Along those lines, ALWAYS remember that your son or daughter is watching YOU on how they should behave.
So if you’re going nuts on the ref, or throwing a temper tantrum, or seem emotionally unsettled, don’t be surprised if your kid starts acting the same way. And you know what? That’s YOUR fault, not the kid’s. Another case of monkey see, monkey do.
Think I’m kidding? Ask one of the other parents who has a video camera to go across the field and to tape the behavior of parents on the sidelines during a game. The tape is so revealing that parents won’t believe what they’re seeing….just remember – this is exactly what your kid is seeing when they play.
9) If a coach or a ref tells you to calm down, please take that caution seriously!
You folks know I’m a big fan of zero tolerance. And if a ref or ump or official singles you out, and tells you to calm down, then consider yourself fully warned! You won’t get – nor do you deserve – a second chance.
And if you can’t calm down, then yes, you should be banned from the game.

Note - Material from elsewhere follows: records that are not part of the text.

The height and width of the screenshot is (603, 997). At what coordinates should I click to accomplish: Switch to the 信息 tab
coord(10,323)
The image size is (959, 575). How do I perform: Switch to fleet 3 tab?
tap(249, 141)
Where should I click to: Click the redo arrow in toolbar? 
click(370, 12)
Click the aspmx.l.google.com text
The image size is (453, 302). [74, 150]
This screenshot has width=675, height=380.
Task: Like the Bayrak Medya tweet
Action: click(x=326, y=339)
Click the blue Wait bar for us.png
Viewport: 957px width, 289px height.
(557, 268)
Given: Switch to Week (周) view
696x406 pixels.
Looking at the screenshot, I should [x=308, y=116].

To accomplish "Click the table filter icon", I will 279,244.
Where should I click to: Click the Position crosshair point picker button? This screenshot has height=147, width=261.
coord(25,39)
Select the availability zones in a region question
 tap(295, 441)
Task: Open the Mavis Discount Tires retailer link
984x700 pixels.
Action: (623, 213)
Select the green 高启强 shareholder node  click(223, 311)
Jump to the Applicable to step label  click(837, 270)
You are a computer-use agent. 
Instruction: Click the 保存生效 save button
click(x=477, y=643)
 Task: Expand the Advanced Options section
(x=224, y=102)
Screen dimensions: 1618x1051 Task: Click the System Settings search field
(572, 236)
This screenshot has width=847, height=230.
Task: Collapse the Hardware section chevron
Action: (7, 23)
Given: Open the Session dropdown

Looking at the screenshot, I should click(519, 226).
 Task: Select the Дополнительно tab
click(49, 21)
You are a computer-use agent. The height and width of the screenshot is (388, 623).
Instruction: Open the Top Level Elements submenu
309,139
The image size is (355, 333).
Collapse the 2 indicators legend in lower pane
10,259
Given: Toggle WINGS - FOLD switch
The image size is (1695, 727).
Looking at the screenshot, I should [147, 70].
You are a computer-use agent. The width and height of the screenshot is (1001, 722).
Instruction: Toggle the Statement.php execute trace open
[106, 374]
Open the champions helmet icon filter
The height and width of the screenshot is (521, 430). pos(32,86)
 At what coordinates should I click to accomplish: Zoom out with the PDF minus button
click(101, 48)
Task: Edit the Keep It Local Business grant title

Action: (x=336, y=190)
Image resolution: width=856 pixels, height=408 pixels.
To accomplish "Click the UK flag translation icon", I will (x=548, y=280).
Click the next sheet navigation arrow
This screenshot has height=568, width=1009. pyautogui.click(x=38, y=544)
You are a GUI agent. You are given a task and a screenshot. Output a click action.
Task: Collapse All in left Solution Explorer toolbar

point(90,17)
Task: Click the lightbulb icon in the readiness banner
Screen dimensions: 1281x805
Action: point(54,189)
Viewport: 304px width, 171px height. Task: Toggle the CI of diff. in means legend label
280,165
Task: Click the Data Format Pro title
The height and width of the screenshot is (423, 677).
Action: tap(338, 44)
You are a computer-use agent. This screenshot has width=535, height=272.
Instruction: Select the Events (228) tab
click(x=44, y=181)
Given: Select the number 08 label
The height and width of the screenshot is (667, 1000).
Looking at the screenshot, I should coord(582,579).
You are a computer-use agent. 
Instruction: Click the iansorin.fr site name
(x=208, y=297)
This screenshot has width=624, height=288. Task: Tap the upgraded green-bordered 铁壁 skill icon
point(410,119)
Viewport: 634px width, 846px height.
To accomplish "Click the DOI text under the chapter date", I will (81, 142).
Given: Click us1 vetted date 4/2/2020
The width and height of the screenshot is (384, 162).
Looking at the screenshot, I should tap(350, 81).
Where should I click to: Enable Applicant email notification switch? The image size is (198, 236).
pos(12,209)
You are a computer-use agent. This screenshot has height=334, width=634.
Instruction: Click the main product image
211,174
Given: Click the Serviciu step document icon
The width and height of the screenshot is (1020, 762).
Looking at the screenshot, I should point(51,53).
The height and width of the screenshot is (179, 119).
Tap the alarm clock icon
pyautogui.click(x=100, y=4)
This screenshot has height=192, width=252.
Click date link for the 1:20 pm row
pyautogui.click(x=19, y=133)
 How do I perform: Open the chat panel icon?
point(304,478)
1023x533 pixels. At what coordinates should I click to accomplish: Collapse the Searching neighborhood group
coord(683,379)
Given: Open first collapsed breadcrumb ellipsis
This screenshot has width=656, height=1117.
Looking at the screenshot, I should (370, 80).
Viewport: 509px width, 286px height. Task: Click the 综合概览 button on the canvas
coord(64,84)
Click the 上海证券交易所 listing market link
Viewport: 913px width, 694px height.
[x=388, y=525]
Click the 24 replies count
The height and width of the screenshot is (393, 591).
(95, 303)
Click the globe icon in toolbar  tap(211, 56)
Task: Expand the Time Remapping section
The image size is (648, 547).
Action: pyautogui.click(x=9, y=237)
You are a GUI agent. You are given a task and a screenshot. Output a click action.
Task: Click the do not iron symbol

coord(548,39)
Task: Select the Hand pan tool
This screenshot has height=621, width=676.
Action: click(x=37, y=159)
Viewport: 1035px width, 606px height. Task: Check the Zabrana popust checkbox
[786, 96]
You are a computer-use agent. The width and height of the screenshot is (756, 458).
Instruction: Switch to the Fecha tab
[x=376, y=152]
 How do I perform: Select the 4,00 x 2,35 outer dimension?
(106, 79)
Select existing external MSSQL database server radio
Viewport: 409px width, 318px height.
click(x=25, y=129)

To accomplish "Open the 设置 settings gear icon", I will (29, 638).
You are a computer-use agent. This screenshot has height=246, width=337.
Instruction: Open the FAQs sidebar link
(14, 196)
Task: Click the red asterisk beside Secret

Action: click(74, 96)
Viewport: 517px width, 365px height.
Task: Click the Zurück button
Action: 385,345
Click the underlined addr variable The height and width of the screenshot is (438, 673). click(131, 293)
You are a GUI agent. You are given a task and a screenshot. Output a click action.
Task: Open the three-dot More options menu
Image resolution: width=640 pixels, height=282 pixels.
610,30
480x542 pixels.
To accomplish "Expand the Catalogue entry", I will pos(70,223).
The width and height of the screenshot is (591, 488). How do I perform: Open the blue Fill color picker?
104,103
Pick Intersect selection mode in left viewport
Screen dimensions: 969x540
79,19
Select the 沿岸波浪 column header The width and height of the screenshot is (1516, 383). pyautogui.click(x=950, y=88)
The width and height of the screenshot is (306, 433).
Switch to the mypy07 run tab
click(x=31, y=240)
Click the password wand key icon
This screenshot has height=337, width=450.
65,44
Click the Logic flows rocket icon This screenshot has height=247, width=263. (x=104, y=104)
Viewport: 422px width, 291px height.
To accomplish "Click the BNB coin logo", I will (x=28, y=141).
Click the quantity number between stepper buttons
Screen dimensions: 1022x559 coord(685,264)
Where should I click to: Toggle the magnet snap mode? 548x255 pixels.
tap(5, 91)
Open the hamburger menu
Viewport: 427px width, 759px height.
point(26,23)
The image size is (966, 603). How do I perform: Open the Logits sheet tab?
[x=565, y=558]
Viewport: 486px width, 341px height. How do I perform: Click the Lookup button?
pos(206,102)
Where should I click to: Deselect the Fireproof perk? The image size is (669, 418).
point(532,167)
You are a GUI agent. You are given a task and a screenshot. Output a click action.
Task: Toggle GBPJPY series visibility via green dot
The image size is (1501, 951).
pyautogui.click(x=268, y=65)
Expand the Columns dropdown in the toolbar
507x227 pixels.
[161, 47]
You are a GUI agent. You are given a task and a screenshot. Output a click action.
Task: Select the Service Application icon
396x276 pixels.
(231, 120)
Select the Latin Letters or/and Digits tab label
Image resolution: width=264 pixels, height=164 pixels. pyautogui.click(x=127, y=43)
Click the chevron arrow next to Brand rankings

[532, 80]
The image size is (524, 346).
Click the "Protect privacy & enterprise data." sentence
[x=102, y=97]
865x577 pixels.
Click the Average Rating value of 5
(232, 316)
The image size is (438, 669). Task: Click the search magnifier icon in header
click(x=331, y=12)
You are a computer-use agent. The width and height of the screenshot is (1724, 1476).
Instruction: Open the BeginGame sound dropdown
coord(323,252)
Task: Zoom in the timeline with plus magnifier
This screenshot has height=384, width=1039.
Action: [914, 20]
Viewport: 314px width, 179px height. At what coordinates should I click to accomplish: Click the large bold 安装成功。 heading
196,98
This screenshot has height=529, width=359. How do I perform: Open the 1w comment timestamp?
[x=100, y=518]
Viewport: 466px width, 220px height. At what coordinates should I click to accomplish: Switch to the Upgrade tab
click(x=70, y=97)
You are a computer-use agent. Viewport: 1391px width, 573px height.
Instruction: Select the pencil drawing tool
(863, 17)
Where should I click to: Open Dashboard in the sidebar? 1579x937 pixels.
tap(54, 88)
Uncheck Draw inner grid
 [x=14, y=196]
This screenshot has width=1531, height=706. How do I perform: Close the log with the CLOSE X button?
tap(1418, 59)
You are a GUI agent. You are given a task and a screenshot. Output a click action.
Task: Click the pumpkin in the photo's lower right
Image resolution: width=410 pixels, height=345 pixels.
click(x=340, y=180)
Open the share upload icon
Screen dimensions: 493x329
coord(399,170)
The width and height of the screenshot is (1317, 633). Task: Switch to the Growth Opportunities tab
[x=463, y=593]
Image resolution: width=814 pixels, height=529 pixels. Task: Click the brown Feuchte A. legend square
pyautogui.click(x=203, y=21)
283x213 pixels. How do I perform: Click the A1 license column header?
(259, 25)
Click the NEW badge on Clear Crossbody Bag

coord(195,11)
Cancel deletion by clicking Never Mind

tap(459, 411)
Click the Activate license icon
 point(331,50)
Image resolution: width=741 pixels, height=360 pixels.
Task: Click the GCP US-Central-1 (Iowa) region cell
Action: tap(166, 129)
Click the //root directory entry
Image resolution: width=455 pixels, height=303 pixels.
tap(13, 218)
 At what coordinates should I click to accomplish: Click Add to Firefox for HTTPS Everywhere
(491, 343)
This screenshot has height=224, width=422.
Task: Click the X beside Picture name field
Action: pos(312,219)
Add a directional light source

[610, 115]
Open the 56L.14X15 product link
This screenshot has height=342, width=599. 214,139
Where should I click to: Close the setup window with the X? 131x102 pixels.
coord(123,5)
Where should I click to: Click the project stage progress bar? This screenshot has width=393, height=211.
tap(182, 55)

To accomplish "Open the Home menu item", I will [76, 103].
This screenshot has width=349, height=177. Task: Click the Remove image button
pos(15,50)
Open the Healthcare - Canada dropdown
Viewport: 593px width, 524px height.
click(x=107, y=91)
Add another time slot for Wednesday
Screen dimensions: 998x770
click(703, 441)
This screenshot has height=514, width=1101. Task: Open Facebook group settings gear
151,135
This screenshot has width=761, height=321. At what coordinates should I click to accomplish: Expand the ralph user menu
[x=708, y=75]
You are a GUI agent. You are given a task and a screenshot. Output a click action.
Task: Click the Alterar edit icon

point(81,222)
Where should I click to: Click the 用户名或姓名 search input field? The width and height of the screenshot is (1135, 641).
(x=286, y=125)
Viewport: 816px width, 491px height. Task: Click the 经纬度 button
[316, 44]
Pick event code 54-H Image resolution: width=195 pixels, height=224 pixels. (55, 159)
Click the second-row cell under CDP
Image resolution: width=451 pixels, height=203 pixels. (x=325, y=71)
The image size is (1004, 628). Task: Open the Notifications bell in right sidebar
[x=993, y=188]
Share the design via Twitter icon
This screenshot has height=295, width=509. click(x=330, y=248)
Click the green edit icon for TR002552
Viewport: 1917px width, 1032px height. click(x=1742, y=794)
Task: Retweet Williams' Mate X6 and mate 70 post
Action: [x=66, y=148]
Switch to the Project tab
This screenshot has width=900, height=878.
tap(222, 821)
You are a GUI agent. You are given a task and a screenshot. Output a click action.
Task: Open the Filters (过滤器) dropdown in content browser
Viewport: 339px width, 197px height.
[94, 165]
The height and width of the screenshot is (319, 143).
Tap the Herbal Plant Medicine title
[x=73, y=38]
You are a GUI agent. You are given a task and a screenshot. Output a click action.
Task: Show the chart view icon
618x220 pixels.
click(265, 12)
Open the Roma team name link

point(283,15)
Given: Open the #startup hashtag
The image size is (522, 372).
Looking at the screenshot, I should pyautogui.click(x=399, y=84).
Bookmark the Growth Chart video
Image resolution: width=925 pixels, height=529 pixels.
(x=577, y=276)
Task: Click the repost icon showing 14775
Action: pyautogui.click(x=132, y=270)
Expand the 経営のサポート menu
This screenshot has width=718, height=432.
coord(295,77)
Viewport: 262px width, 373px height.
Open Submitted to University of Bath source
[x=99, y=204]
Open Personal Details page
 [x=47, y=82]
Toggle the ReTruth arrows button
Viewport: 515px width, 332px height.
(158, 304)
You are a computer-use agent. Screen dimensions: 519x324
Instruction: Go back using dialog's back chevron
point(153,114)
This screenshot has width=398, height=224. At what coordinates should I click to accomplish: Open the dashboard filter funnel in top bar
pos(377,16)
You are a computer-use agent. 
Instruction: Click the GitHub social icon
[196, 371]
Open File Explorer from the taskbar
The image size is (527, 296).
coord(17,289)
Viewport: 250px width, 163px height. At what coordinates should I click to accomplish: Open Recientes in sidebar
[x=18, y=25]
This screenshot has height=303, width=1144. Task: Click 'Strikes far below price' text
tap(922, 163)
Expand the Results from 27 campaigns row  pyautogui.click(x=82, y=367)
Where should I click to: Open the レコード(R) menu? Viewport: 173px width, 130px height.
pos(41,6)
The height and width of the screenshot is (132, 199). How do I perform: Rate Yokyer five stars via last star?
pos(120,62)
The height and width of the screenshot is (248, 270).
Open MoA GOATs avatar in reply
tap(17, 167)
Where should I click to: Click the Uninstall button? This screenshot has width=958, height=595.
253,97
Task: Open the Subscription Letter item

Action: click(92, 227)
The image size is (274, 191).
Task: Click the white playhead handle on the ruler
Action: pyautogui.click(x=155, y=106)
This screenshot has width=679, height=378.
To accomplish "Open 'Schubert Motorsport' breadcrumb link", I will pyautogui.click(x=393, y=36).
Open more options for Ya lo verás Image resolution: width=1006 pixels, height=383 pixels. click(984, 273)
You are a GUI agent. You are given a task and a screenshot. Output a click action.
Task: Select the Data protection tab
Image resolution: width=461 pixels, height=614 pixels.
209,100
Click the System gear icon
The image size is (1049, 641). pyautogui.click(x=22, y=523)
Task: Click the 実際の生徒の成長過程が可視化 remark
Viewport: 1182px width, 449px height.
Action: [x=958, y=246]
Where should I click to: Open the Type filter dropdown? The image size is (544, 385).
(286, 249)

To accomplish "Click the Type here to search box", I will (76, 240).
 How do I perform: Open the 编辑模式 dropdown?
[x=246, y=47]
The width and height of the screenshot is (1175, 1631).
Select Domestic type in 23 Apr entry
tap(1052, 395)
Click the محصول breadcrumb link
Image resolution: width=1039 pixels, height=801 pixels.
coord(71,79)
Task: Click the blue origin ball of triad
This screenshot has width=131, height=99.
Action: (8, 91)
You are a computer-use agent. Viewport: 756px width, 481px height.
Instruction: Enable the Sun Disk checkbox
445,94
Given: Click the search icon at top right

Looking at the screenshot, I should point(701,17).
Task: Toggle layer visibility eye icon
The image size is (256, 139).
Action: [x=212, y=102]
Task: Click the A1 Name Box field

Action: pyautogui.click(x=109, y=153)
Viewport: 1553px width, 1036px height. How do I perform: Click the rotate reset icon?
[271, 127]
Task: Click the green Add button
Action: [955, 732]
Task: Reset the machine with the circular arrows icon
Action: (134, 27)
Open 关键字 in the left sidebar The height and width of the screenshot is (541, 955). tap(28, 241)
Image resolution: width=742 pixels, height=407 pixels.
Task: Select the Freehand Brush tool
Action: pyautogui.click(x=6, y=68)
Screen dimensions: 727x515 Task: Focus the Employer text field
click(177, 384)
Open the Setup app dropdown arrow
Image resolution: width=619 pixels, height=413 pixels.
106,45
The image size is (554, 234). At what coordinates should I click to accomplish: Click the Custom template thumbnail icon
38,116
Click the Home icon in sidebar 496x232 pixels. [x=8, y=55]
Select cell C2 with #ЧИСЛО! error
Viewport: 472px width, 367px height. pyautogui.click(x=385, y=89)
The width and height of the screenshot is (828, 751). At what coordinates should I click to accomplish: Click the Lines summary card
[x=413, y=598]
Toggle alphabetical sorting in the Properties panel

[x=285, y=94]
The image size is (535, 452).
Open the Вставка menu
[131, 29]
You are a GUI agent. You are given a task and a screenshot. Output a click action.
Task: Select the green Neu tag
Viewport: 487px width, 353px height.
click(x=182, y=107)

What gives you the right to ruin it for all the kids, coaches, and other parents?
10) Try to give your kid a smile….when your kid looks over to the sideline and, for a brief moment, sees your face, please make sure you have a smile on it…or at least, a look of quiet pride. Kids DO look to parents for approval, and if you look like you’re having a good time, then he or she will feel the same way.
But if you’re scowling, or cursing, or stomping around, then your kid will take that as a sign that they ought to be nervous and angry too. So, relax – leave your game face at home – and wear a relaxed face to your kid’s game.